Le processus de régénération axonale menant à la production de projections multifocales vise au moins deux grands objectifs:
• redonner une intégrité neuronale à chaque neurone lésé en réparant et en fermant les brèches,
• rétablir la connexion, grâce aux projections ou aux repousses, avec les portions les plus distales des axones lésés afin de reprendre la communication avec la zone d'innervation périphérique "perdue", aussi distante soit elle. Cette zone périphérique "perdue" consiste en fait des champs récepteurs appartenant aux nocicepteurs qui ont été désafférentés. Ces processus de regénération donnent parfois, dans leur cheminement à travers le réseau nerveux lésé (nerf, plexus ou racine), de très longs prolongements "relativement ramifiés" et "passablement erratiques".
Sur le plan physiopathologique, les portions "réparées" des neurones (brèches réparées ou repousses nouvelles) sont des portions qui connaissent la plupart du temps beaucoup d'instabilité sur le plan électrique. Des influx nociceptifs de types autant continus que paroxystiques sont alors susceptibles de prendre naissance dans ces régions, influx qui deviendront des douleurs neurogènes dans la définition la plus pure de ce type de douleur.
Par ailleurs, ce processus entraîne à son tour une autre conséquence. En même temps que le processus de régénérescence et de tentative de réparation visant à reprendre contact avec la zone d'innervation d'origine se déroule, il se produit une importante réaction inflammatoire. Ce processus inflammatoire de réparation amène assez rapidement la production de tissu fibreux qui se dépose, en amas plus ou moins importants, à l'intérieur et au pourtour des nerfs touchés, selon l'intensité de la réaction.

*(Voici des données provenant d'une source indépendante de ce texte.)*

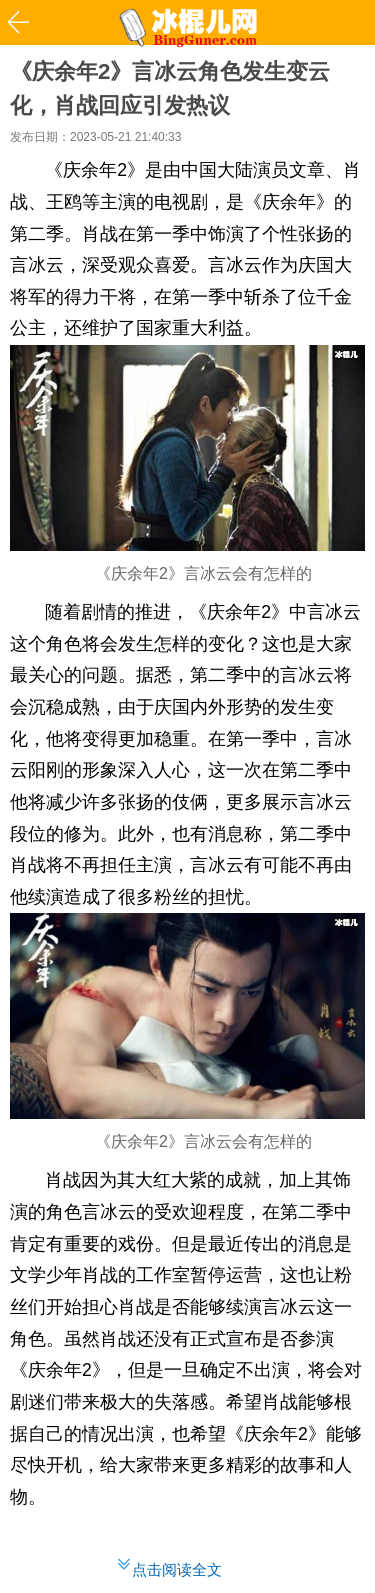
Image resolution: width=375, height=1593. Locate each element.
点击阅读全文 (177, 1569)
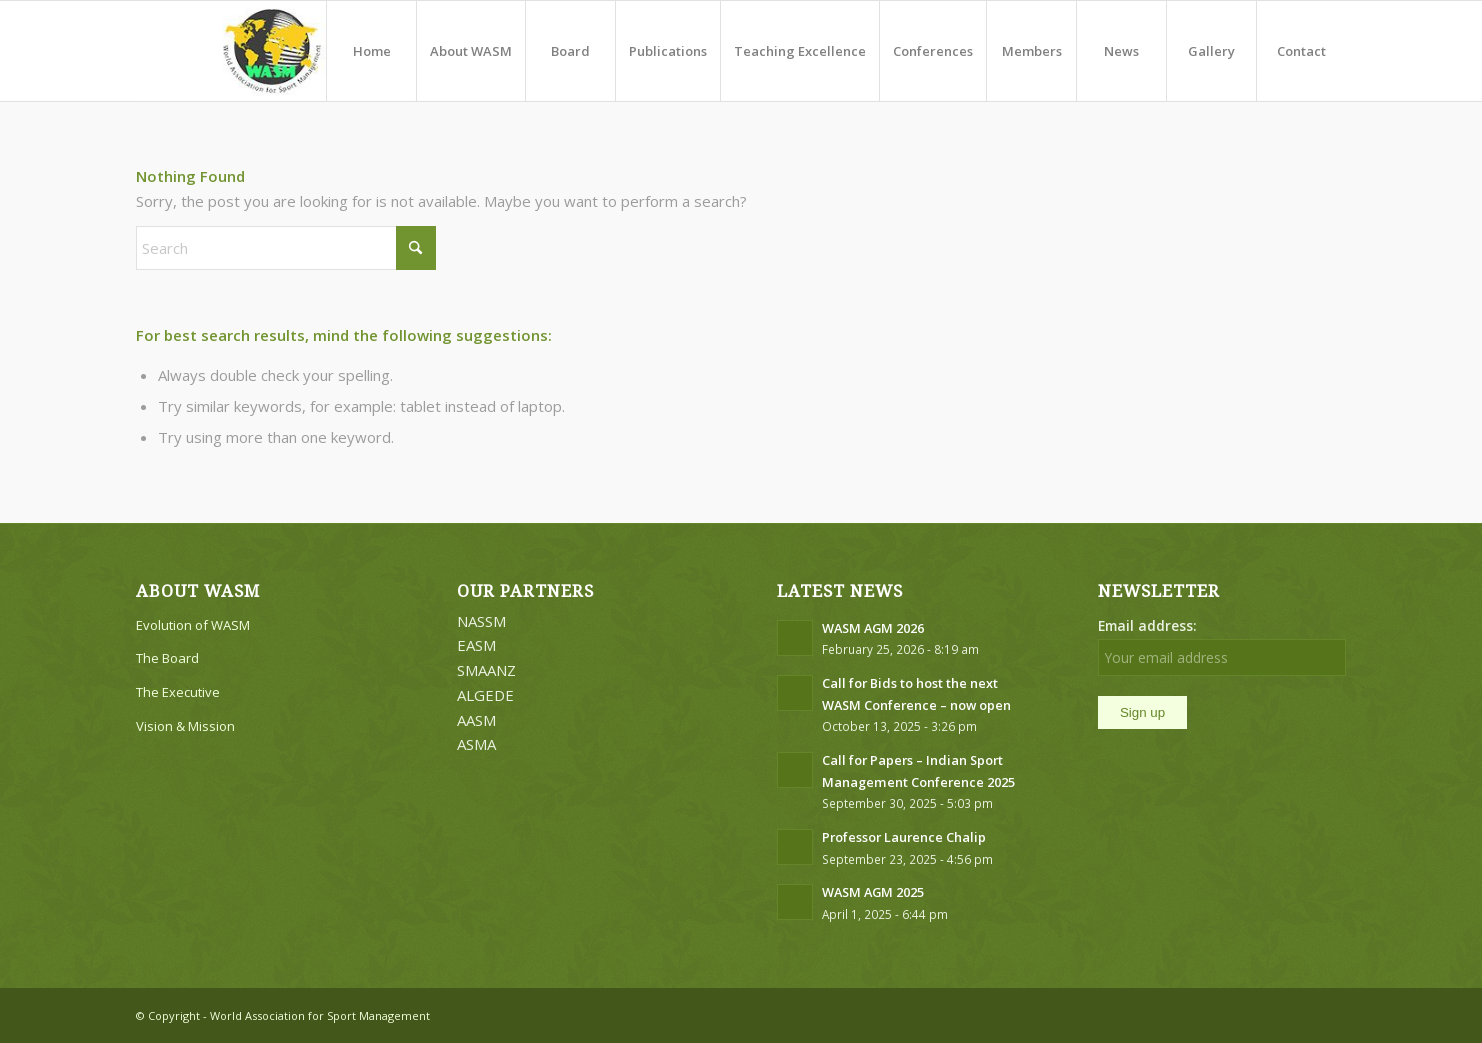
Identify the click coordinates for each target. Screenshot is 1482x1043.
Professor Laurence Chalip (904, 837)
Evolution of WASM (193, 625)
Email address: (1222, 646)
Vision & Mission (185, 726)
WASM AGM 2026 (873, 628)
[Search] (286, 248)
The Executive (178, 692)
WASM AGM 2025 (873, 892)
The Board (167, 658)
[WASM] (272, 51)
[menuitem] (371, 51)
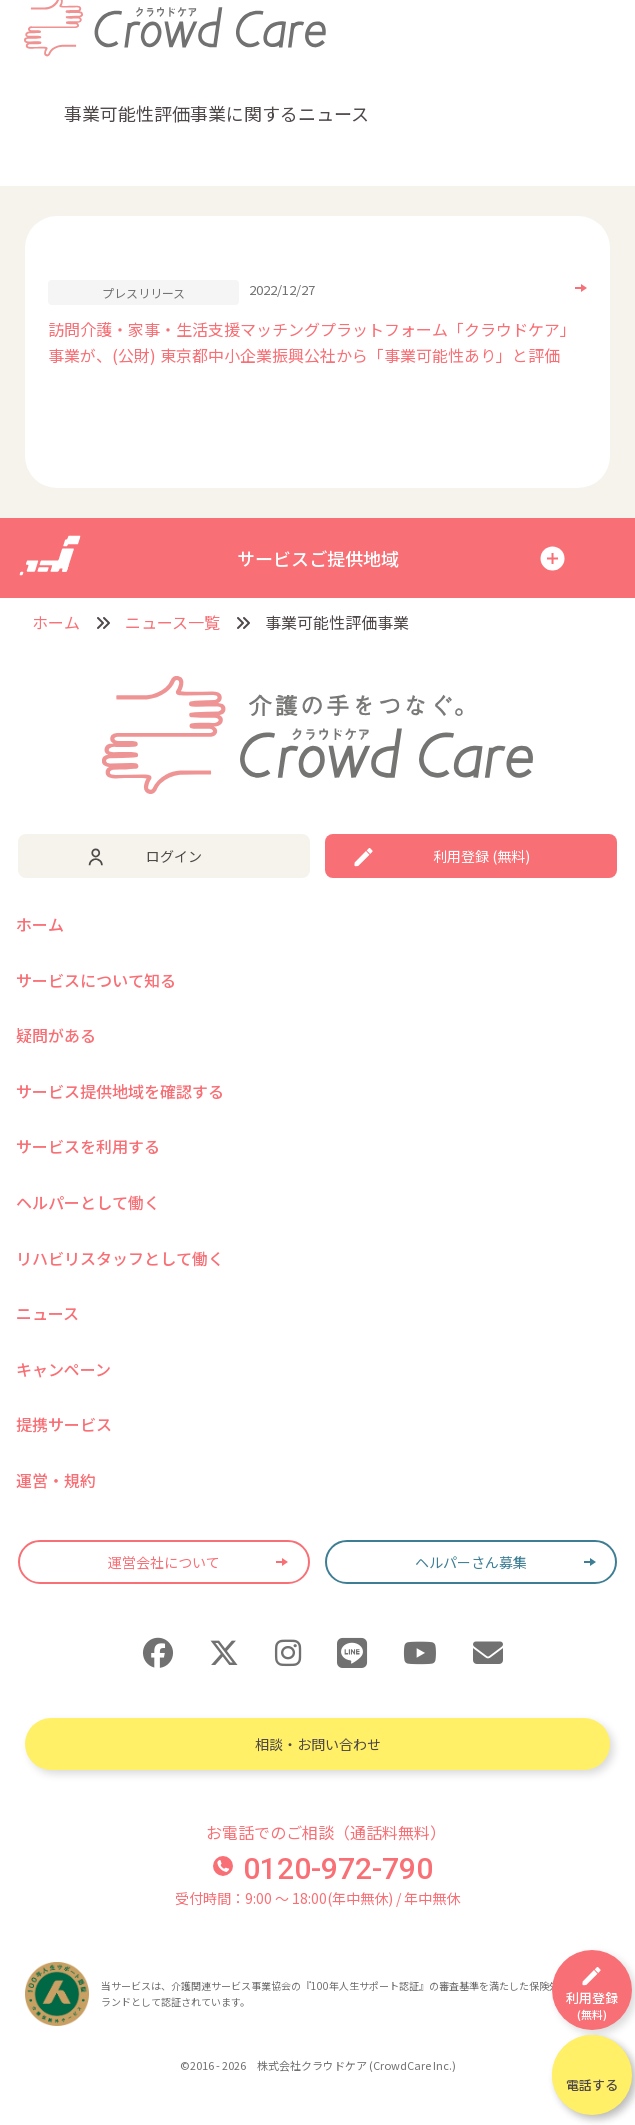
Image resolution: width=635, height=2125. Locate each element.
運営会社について (164, 1562)
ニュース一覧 (172, 622)
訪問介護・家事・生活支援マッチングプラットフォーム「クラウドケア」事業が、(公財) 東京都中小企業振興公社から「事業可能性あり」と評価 (312, 342)
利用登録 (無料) (481, 856)
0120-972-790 (323, 1868)
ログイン (174, 856)
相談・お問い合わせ (318, 1744)
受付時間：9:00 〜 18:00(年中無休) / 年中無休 (317, 1898)
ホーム (56, 622)
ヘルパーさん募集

Lorsque le processus fibreux est relativement intense, les repousses axonales se trouvent freinées et s'enchevêtrent dans un amas cicatriciel. Il arrive que cet enchevêtrement prenne des proportions macroscopiques au point où un nodule peut devenir palpable, on réfère alors à cette structure comme étant un névrome.

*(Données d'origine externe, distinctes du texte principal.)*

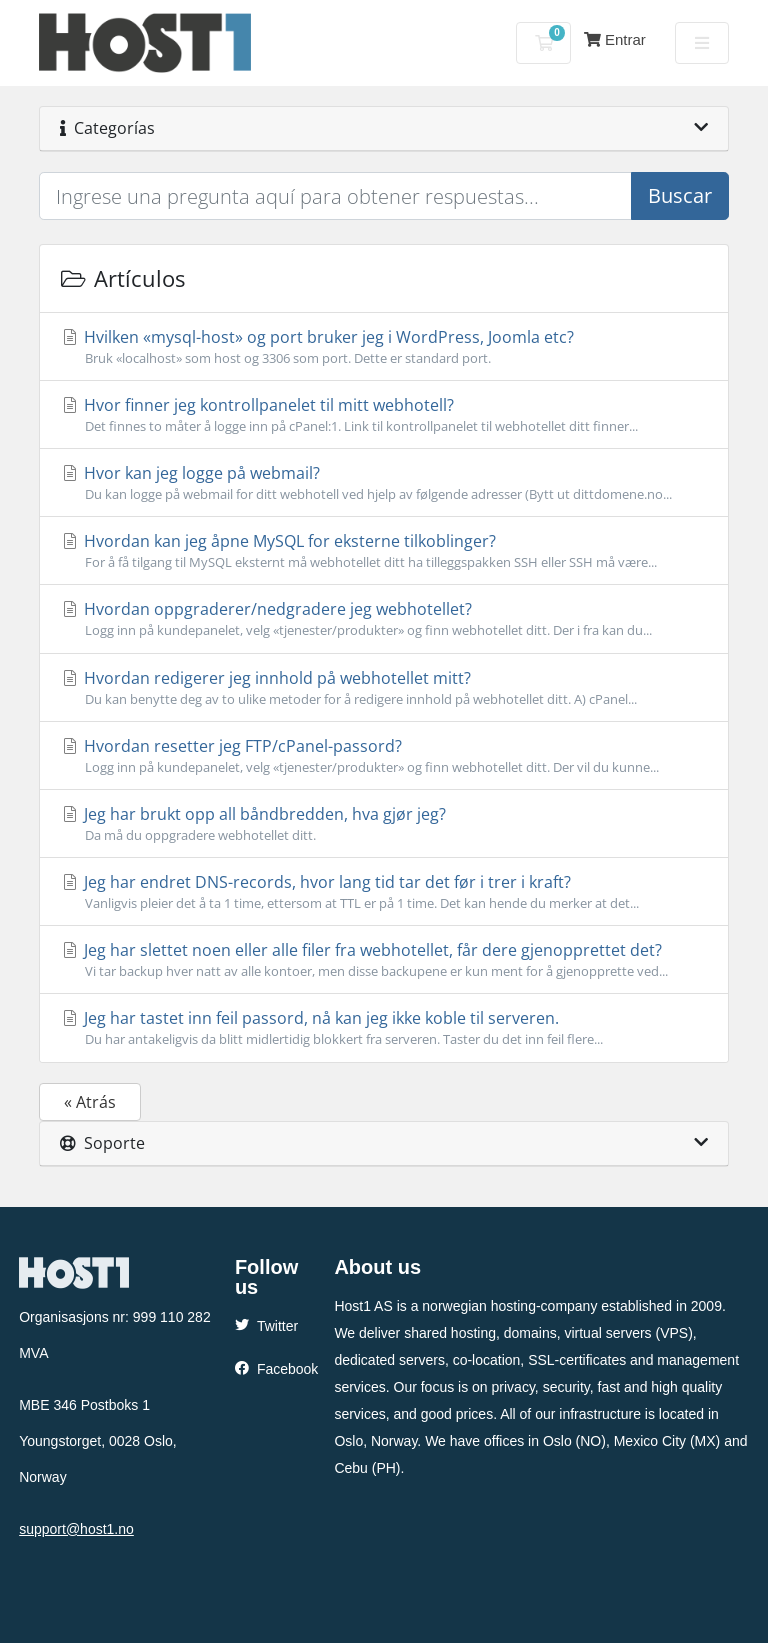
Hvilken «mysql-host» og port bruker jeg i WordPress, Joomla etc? (384, 347)
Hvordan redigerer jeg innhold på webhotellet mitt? (384, 688)
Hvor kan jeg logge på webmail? (384, 483)
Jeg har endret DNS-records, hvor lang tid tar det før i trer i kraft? (384, 892)
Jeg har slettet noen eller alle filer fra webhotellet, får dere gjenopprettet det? (384, 960)
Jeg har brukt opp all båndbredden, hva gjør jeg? (384, 824)
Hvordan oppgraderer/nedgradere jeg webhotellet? (384, 619)
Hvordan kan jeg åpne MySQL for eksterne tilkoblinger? (384, 551)
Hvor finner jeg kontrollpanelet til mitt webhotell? (384, 415)
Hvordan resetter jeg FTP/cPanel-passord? (384, 756)
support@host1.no (76, 1529)
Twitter (266, 1326)
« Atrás (90, 1102)
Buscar (680, 195)
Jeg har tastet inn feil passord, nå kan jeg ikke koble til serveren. (384, 1028)
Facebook (276, 1369)
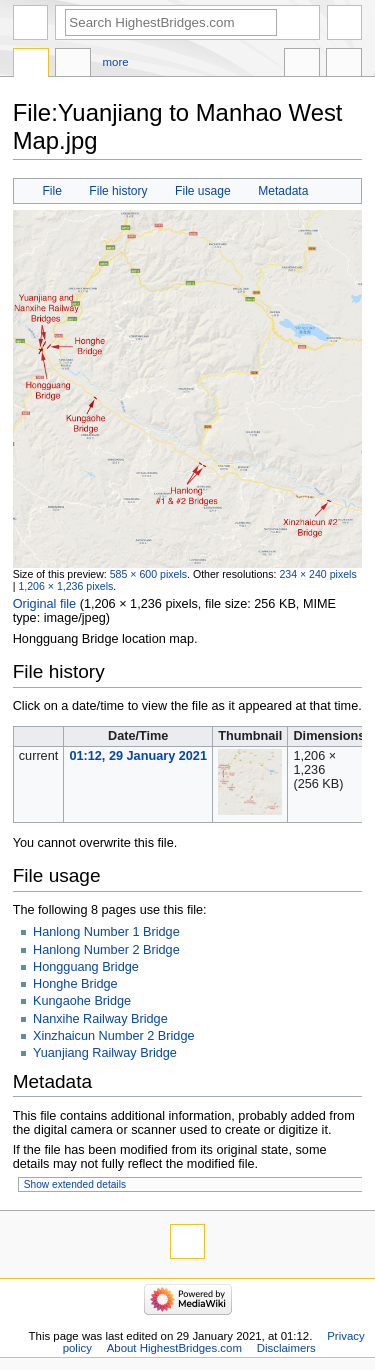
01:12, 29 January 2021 (138, 756)
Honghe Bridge (75, 984)
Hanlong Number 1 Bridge (106, 932)
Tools (344, 65)
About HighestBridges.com (174, 1348)
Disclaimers (286, 1348)
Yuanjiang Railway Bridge (105, 1053)
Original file (44, 604)
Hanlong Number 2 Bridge (106, 950)
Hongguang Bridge (86, 967)
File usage (203, 191)
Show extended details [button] (75, 1184)
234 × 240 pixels (317, 574)
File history (118, 191)
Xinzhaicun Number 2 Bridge (114, 1036)
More (116, 62)
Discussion (73, 65)
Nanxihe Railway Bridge (100, 1019)
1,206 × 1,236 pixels (65, 586)
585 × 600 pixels (148, 574)
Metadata (283, 191)
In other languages (302, 65)
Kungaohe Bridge (82, 1001)
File (51, 191)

Les portions "réparées" finissent par baigner dans des amas de fibrose à travers lesquels la médication ne pénètre que très difficilement, les zones de fibrose étant en elles-même très peu perméables à tout type de substance. Certaines de ces régions conserveront cette "hyperexcitabilité électrique" en permanence lorsque tous les processus inflammatoires auront été terminés et qu'il ne restera que des "amas neuronaux désorganisés" intégrés dans des "paquets de fibrose" cicatricielle rigide. La gestion pharmacologique des douleurs neurogènes originant de ces conditions sera donc bien souvent malheureusement limitée.
On pourrait imaginer qu'il existe un lien entre l'intensité de l'agression, ses conséquences sur le processus de réparation et l'apparition de douleur neurogène. Ainsi, plus l'agression serait sévère, plus les conséquences seraient variées, diverses et intenses et plus la probabilité d'apparition de douleur neurogène de divers types serait élevée. C'est souvent le cas mais il arrive aussi parfois que des conséquences tout à fait démesurées apparaissent en terme de processus d'adaptations, conséquences aux répercussions tant physio-pathologiques que cliniques provoquant de sévères douleurs qui se chronicisent pour des lésions d'apparence banales. Comme message d'ordre général il faudrait peut-être insister sur le fait qu'aucune douleur ne devrait être négligée, ce qui devrait avoir comme effet de réduire le nombre de douleurs qui se chronicise. Pour ce faire, il faudrait que chaque type de douleur soit d'abord reconnu comme tel, chaque type posant en même temps un défi thérapeutique particulier, comme nous le verrons plus en détail dans les manuels III, IV et V de cette série.